● TASK ITEM
Count every line of the data that includes "notifications". State only the number.

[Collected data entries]
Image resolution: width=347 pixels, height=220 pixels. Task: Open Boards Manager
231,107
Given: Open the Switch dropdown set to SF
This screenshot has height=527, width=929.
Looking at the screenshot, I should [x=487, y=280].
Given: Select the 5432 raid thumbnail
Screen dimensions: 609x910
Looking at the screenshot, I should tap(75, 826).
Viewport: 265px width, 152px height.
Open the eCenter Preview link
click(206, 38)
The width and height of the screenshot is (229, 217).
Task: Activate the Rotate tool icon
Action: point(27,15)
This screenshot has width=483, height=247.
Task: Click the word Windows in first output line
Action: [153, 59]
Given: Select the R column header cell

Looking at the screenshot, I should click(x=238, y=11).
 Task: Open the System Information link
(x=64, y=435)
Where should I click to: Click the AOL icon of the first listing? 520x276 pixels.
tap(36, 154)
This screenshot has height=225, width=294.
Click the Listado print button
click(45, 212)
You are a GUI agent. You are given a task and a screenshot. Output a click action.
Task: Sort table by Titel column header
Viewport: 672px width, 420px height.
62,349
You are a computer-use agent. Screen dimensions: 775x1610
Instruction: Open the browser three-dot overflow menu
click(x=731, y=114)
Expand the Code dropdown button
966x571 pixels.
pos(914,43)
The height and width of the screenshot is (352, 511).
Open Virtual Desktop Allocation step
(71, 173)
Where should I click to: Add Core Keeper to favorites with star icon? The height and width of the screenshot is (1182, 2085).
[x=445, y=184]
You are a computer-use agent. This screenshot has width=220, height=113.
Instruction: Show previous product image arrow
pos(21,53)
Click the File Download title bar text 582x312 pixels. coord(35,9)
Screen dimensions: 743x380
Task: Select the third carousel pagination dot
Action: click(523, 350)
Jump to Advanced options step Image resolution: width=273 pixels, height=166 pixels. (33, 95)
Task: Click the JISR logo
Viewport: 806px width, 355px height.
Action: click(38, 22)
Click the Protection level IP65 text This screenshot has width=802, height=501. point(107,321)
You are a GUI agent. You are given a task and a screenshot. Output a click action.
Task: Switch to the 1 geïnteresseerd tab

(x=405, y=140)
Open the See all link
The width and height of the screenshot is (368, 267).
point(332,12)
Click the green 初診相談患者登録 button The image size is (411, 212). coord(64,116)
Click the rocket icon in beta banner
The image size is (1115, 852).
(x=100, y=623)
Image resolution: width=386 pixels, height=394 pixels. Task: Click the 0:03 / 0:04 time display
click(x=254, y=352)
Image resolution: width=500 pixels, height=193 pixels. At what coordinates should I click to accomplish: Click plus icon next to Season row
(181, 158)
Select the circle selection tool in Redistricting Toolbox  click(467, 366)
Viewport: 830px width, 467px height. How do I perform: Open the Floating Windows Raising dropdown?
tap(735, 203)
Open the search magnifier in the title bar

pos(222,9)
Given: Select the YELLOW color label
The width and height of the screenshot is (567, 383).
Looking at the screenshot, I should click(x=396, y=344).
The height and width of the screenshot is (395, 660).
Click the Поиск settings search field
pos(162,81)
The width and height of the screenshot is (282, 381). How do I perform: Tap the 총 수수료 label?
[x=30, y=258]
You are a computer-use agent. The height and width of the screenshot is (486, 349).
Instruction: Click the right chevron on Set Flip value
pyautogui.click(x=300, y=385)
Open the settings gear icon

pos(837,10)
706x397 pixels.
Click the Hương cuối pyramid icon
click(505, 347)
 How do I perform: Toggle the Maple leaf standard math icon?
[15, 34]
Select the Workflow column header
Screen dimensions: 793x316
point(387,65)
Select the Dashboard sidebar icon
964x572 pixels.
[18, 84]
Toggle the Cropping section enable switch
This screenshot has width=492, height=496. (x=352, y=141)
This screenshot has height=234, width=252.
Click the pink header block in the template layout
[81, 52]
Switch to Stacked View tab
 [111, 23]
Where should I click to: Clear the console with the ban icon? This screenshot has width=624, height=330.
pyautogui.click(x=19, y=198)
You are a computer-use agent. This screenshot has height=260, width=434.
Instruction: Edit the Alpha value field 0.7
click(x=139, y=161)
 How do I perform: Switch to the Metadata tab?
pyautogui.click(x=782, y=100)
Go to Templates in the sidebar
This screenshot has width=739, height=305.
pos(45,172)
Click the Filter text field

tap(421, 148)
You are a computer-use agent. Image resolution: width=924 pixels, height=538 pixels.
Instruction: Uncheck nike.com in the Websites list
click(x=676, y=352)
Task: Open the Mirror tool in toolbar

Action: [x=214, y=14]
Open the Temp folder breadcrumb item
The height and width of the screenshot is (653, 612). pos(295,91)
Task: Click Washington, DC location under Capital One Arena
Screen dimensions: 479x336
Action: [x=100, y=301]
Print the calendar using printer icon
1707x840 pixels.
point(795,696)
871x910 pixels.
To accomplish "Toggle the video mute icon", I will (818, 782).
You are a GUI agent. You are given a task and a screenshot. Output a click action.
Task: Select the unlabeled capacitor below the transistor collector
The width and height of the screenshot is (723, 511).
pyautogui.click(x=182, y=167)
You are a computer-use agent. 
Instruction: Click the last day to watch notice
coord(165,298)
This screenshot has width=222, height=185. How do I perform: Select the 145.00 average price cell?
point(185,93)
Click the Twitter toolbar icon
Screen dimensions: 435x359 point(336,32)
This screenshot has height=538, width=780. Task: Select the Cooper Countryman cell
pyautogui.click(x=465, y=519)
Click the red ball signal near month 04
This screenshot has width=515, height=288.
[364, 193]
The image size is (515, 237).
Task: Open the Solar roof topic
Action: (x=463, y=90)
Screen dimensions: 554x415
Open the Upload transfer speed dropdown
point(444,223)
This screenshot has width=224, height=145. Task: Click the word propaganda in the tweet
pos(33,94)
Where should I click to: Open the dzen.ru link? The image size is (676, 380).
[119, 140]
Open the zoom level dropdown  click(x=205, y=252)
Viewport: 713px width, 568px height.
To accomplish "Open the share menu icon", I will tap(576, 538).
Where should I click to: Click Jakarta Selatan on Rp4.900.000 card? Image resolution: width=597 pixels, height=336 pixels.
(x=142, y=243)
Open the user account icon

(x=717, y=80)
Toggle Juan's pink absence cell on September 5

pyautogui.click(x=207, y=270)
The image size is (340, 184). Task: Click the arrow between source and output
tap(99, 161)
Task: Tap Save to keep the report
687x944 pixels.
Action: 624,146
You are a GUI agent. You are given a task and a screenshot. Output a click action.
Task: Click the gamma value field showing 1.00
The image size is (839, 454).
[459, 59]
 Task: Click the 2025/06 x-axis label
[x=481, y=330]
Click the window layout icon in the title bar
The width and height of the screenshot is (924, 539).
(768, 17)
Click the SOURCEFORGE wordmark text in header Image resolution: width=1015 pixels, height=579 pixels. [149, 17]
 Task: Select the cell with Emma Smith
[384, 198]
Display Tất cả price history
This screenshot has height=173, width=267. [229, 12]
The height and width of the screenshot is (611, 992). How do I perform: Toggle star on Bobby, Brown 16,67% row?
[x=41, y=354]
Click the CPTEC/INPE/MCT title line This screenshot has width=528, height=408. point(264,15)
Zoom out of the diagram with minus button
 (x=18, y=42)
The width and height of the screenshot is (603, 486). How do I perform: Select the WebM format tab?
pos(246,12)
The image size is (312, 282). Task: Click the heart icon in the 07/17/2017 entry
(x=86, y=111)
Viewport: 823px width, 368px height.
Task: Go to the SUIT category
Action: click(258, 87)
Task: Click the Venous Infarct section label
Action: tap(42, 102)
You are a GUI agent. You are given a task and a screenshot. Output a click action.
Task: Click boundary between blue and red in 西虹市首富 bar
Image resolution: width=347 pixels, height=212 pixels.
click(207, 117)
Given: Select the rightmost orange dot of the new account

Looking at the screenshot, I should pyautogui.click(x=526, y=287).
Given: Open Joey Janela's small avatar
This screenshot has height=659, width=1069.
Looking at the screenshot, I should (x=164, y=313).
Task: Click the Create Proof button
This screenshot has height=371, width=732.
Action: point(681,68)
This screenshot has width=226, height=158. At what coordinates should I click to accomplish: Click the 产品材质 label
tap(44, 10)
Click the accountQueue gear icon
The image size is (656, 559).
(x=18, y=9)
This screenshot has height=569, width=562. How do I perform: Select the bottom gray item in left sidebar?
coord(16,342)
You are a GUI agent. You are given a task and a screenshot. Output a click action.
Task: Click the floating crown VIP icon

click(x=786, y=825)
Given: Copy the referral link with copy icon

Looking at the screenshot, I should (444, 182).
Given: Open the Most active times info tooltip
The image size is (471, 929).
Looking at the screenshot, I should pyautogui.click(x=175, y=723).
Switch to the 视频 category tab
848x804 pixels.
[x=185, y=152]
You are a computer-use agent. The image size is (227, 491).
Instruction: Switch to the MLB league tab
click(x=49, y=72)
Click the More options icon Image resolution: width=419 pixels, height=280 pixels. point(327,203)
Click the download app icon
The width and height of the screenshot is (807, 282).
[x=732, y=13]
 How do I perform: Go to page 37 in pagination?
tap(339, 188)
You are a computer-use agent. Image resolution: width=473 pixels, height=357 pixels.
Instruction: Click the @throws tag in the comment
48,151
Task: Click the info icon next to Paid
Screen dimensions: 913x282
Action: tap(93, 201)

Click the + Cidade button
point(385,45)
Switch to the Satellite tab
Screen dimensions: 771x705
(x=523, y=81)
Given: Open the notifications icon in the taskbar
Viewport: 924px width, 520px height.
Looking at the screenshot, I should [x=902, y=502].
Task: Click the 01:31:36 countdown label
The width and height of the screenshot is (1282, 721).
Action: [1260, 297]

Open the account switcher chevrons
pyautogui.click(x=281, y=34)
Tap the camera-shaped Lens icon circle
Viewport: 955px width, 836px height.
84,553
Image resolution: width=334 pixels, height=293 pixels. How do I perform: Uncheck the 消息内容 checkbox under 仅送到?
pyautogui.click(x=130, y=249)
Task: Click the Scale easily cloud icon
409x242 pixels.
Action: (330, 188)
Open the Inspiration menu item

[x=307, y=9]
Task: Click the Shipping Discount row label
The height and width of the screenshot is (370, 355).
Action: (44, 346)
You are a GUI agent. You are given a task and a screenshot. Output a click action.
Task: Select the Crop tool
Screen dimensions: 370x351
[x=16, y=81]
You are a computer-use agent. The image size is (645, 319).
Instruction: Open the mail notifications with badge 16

● WRITTEN SOLUTION
2